» **WHAT THIS TASK INVOLVES**: Lift every line from the entries that includes the word "Home".

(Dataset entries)
◆ ◆ ◆ ◆ ◆ ◆ ◆

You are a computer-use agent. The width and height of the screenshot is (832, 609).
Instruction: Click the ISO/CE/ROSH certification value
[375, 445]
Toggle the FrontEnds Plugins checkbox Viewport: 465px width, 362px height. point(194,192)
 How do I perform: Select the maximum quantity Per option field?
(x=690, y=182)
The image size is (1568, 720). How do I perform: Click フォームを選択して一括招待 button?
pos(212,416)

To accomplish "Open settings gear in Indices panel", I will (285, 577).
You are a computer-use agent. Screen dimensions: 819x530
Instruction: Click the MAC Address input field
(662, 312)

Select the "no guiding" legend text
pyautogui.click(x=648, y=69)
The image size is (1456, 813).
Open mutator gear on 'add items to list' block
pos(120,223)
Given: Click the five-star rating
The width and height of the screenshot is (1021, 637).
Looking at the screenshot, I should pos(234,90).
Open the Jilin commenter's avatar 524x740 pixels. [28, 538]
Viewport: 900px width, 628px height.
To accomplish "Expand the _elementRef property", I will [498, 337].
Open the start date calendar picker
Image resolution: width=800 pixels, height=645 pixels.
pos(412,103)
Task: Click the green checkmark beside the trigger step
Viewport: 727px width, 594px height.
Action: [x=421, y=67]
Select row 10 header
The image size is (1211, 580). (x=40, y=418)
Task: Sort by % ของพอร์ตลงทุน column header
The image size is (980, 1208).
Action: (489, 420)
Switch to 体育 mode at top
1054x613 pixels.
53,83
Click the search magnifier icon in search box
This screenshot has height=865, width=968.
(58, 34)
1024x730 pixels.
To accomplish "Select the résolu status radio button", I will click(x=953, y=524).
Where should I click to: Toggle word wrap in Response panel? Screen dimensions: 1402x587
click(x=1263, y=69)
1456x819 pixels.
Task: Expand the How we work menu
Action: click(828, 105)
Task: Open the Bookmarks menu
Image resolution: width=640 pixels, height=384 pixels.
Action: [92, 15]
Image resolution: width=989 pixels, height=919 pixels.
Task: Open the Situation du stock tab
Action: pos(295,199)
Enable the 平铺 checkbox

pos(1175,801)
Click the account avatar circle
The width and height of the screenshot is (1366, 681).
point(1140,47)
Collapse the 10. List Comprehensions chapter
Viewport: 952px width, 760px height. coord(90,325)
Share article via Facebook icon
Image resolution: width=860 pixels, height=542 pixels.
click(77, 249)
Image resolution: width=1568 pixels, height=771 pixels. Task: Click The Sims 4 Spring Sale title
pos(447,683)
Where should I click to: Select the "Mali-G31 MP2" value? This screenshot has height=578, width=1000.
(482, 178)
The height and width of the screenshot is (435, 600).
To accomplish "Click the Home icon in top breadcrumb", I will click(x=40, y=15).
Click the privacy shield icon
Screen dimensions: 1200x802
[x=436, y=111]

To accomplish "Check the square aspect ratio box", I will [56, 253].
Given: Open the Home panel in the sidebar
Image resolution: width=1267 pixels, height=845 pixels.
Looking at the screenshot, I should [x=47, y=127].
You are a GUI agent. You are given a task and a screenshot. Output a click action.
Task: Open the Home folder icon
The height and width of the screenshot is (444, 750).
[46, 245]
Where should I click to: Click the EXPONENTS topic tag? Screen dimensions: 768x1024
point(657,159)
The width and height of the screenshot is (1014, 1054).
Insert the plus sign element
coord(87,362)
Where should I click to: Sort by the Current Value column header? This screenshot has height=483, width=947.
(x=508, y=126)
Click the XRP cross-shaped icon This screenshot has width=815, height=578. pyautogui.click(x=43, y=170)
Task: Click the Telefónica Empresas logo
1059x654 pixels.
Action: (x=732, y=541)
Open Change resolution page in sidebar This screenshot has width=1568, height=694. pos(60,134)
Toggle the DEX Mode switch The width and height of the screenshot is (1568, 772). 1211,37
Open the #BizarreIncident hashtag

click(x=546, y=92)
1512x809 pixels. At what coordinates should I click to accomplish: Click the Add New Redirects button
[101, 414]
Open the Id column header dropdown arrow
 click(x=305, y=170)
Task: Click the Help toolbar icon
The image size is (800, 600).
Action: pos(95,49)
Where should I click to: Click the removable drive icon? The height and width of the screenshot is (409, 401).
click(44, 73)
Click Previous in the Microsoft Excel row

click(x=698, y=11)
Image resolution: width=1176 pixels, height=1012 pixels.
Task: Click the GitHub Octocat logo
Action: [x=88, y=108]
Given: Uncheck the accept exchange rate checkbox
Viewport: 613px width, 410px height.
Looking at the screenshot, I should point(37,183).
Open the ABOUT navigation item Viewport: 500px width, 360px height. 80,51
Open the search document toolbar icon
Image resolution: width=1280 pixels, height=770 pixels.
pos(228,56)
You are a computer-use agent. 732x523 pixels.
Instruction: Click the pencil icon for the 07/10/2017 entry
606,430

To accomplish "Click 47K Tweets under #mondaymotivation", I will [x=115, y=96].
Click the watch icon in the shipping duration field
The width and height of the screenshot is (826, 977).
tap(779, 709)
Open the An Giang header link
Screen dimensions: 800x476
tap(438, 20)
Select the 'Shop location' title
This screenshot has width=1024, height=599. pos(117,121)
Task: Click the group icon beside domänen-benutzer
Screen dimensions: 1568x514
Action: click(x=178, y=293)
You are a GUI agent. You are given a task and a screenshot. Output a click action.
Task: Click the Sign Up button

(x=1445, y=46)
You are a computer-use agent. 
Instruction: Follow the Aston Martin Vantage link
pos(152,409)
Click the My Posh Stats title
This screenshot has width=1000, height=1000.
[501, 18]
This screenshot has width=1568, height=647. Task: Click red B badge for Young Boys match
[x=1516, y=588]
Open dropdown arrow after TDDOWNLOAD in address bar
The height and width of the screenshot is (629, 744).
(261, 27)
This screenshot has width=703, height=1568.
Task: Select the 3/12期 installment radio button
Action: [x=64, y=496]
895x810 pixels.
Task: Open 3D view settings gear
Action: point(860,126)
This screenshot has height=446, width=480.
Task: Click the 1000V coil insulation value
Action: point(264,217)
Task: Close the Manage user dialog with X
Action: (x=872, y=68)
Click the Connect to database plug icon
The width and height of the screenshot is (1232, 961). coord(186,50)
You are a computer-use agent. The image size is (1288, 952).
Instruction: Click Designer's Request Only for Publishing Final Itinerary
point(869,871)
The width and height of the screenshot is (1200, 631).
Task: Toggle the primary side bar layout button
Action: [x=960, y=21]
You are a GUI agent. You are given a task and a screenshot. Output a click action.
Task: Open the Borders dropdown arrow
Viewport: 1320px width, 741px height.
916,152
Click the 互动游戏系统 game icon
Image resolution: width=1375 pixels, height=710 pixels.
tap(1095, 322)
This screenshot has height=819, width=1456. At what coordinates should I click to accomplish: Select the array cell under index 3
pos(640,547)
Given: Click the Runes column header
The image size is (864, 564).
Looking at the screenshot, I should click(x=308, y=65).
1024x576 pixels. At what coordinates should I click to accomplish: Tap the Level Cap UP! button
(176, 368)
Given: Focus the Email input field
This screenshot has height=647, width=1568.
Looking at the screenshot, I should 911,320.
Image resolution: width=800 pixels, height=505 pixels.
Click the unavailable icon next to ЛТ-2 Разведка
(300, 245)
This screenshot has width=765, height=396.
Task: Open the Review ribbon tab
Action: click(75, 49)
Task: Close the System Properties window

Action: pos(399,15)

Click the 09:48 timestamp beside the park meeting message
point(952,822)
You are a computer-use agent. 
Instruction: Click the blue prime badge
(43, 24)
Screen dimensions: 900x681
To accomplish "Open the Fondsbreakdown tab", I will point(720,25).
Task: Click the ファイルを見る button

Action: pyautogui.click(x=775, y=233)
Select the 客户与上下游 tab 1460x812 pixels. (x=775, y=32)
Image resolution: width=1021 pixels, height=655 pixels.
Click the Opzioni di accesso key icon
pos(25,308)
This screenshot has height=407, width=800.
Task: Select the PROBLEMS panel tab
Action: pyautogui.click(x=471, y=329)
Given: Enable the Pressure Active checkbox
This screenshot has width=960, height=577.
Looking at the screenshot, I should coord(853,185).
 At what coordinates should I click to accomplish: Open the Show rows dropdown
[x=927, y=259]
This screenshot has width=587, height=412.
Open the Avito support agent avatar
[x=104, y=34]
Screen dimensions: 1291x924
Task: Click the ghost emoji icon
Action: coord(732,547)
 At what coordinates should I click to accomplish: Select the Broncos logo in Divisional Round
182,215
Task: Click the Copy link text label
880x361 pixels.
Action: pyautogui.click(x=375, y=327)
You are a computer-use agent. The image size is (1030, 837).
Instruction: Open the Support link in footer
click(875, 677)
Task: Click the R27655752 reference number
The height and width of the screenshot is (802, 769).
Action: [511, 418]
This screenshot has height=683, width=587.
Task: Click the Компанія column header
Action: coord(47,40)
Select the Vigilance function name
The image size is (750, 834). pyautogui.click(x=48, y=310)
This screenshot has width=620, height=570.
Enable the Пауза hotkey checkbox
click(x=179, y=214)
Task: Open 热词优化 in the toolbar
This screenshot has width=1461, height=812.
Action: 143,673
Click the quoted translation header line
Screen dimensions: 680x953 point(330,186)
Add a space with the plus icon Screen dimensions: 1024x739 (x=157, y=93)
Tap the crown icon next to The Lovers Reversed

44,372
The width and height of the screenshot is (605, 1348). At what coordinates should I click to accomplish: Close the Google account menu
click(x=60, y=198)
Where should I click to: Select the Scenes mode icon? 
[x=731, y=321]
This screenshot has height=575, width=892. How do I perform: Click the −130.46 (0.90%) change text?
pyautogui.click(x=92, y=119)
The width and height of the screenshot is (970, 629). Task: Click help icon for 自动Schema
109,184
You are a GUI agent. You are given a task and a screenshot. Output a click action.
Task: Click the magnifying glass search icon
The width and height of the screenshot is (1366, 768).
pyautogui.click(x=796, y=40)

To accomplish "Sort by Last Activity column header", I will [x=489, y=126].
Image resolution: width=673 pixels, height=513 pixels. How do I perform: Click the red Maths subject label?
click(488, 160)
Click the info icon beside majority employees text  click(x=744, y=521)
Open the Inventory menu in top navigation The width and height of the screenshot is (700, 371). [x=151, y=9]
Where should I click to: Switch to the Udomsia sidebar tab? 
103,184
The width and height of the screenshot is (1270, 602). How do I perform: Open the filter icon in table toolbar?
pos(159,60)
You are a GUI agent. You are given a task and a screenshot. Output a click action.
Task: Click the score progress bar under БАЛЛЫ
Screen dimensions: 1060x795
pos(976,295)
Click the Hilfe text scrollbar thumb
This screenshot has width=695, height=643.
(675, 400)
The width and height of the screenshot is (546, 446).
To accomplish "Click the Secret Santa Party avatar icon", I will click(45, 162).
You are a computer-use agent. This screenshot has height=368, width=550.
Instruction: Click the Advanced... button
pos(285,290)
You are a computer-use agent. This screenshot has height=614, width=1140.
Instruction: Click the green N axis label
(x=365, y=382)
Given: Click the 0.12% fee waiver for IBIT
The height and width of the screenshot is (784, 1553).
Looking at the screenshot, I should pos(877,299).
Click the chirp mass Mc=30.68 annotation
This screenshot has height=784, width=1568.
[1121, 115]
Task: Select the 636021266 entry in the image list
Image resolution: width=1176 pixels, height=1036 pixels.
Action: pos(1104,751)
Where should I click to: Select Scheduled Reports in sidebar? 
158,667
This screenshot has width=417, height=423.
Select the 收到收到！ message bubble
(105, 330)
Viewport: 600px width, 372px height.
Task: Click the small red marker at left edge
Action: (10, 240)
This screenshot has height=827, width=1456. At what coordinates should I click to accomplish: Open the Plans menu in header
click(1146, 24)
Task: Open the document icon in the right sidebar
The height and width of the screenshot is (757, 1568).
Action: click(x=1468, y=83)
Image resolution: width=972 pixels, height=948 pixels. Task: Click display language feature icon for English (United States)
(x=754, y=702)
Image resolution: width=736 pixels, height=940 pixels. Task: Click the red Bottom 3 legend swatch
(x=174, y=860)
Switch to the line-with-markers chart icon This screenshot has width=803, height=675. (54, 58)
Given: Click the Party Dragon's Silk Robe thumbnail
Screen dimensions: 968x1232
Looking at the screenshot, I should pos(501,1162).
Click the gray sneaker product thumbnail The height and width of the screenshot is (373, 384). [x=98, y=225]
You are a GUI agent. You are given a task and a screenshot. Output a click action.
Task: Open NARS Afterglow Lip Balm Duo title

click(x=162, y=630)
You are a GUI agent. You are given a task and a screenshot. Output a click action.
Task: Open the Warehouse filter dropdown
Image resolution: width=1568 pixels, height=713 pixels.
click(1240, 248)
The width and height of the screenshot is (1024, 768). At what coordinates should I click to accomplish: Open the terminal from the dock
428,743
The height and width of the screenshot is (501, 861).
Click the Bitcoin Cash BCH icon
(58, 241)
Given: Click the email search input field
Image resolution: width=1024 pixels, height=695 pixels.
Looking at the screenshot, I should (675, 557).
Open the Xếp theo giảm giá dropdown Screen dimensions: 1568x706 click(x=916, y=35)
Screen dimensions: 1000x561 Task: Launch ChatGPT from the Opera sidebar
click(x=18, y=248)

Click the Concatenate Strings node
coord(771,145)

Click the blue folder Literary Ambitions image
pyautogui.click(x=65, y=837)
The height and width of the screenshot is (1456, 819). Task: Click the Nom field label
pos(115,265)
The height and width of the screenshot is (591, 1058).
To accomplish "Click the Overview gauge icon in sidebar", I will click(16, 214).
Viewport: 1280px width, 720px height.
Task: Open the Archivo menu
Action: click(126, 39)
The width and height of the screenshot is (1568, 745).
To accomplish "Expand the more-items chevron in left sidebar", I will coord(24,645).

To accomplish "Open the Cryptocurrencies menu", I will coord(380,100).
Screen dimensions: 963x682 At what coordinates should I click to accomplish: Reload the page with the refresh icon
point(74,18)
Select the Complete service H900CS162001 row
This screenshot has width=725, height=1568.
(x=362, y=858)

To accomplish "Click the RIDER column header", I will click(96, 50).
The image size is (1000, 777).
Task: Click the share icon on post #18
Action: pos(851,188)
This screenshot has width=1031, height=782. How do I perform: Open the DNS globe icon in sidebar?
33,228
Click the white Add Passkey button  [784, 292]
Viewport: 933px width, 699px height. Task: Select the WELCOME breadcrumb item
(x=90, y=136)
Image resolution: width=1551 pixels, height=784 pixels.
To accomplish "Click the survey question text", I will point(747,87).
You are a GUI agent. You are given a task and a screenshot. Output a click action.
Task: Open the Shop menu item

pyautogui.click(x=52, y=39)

◆ ◆ ◆ ◆ ◆ ◆ ◆

» **TASK OUTPUT**:
To accomplish "Click the Home icon in top breadcrumb", I will click(x=40, y=15).
Given: Open the Home panel in the sidebar
Task: Open the Home folder icon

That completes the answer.